__Фрагмент источника__:
····················

Под известным углом зрения Ходасевич, будто на спор, занят воскрешением музейных экспонатов поэзии. И это увлекательное занятие – следить, как под пером поэта оживает, казалось бы, навсегда пропахшая нафталином поэтическая рухлядь: видавшие виды лексика, размеры, рифмы – и превращается в строфы, заряженные сухой страстью.

Ходасевич был современником решительных литературных переворотов. Шахматная доска искусства предстала новым игрокам тесной и исхоженной вдоль и поперек. Хлебников, Маяковский, Пастернак и многие другие талантливые авторы предприняли попытки раздвинуть поле. Опыт Ходасевича доказал, что неординарные ходы можно делать и в пределах азбучных 64 клеток.

“Старомодная” лирика Ходасевича напоминает: никакого новаторства самого по себе, художественной дерзости вообще, приема, годного на любой случай, не существует. Любить новаторство в принципе или не любить – и тоже из принципа – совершенная бессмыслица. Впору процитировать недруга и соперника Владислава Ходасевича – Георгия Иванова:

И черни, требующей новизны,
Он говорит: “Нет новизны. Есть мера”.

····················

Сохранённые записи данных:

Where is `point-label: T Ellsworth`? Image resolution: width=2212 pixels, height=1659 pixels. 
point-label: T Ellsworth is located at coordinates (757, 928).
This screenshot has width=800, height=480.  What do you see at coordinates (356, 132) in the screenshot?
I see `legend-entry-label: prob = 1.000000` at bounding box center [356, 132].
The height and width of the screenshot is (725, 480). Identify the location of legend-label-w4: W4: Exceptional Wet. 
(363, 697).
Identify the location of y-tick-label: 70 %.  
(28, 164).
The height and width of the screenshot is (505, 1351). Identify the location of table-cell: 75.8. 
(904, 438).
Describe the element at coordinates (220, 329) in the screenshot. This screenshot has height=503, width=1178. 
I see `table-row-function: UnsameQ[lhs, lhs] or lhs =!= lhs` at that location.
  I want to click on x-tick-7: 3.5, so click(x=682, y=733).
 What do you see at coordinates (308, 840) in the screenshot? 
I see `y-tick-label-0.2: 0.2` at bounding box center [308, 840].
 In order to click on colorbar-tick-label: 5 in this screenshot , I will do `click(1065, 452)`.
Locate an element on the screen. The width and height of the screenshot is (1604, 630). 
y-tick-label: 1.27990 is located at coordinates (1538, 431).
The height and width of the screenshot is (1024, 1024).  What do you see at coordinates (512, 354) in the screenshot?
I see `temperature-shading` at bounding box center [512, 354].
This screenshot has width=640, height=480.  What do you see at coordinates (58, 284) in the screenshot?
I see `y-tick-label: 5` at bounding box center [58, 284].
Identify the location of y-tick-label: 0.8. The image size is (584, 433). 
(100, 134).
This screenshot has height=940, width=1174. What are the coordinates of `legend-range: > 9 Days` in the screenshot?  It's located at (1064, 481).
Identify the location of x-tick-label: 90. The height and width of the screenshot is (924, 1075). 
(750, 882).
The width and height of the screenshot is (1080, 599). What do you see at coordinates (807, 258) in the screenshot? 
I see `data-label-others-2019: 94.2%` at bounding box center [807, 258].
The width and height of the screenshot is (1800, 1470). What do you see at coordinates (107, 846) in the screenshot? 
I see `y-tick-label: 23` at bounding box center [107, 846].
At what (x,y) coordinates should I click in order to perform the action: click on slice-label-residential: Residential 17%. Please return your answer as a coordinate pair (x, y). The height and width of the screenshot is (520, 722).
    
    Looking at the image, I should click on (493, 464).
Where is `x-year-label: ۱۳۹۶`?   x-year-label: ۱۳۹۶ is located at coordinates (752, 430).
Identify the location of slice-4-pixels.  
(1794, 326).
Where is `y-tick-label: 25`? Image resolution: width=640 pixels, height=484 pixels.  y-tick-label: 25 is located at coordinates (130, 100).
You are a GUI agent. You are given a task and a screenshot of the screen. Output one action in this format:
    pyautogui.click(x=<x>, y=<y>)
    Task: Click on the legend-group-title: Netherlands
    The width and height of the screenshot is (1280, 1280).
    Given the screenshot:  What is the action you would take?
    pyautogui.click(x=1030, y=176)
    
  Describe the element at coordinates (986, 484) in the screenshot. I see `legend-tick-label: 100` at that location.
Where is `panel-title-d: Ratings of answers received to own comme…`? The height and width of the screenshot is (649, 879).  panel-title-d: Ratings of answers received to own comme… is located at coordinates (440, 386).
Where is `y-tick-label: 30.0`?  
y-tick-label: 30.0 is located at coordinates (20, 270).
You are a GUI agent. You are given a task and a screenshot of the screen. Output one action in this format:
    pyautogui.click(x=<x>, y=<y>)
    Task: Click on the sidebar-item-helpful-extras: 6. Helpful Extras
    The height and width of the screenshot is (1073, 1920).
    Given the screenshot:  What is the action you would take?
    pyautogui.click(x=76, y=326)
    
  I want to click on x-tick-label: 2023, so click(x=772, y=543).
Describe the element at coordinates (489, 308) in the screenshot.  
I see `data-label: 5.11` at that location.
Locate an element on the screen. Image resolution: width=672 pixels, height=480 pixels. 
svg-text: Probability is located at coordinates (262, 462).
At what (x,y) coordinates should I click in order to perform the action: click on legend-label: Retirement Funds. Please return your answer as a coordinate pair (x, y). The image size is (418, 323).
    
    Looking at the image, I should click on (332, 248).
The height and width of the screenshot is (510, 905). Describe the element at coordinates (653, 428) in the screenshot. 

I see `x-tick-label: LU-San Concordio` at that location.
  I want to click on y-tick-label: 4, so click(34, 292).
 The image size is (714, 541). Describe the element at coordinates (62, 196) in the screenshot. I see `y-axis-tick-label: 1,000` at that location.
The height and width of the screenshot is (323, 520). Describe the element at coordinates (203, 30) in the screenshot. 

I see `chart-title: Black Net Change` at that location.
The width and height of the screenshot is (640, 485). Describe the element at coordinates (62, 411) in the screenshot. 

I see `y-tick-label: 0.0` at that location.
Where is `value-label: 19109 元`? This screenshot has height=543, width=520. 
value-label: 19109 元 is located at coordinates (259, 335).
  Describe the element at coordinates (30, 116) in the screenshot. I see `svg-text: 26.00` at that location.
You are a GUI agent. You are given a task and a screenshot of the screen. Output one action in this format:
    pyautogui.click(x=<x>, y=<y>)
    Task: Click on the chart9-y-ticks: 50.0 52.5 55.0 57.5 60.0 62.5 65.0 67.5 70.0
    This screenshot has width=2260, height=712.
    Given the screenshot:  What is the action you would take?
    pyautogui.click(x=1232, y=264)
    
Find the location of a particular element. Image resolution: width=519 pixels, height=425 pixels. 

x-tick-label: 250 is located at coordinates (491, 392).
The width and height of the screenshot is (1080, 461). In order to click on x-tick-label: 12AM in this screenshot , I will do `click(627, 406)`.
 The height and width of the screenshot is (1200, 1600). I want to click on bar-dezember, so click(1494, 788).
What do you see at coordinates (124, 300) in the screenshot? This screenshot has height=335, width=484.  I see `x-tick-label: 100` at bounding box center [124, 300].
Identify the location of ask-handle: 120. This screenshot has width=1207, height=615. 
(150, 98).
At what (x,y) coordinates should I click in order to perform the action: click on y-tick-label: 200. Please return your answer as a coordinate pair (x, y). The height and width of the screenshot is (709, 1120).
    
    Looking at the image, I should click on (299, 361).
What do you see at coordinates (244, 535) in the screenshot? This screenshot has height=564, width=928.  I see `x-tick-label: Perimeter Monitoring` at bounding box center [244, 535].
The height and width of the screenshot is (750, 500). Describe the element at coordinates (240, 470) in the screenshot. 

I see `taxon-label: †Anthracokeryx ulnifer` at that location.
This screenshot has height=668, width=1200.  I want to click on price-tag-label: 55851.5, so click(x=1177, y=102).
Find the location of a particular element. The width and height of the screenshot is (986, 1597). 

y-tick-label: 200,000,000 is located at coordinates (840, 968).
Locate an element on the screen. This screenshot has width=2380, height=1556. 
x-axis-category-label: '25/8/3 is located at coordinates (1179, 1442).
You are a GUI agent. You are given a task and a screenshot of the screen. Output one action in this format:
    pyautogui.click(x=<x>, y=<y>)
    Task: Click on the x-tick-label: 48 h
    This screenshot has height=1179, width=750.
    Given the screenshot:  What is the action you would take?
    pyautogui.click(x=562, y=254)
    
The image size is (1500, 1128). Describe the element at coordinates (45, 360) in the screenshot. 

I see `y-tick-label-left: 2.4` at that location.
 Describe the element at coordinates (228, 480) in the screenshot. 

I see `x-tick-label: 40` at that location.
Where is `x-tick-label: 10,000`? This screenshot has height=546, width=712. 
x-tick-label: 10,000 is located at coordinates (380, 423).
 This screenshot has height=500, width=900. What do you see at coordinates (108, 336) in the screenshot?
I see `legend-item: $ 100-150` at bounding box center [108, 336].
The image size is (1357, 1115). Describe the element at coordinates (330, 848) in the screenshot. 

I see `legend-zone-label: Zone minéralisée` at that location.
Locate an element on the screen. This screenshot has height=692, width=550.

····················

__Попробуйте сами__:
Перепишите из текста о Ходасевиче без изменений отрывок от слов «Под известным углом» до слов «в пределах азбучных 64 клеток.» включительно.

__Место для ответа__:
Под известным углом зрения Ходасевич, будто на спор, занят воскрешением музейных экспонатов поэзии. И это увлекательное занятие – следить, как под пером поэта оживает, казалось бы, навсегда пропахшая нафталином поэтическая рухлядь: видавшие виды лексика, размеры, рифмы – и превращается в строфы, заряженные сухой страстью.

Ходасевич был современником решительных литературных переворотов. Шахматная доска искусства предстала новым игрокам тесной и исхоженной вдоль и поперек. Хлебников, Маяковский, Пастернак и многие другие талантливые авторы предприняли попытки раздвинуть поле. Опыт Ходасевича доказал, что неординарные ходы можно делать и в пределах азбучных 64 клеток.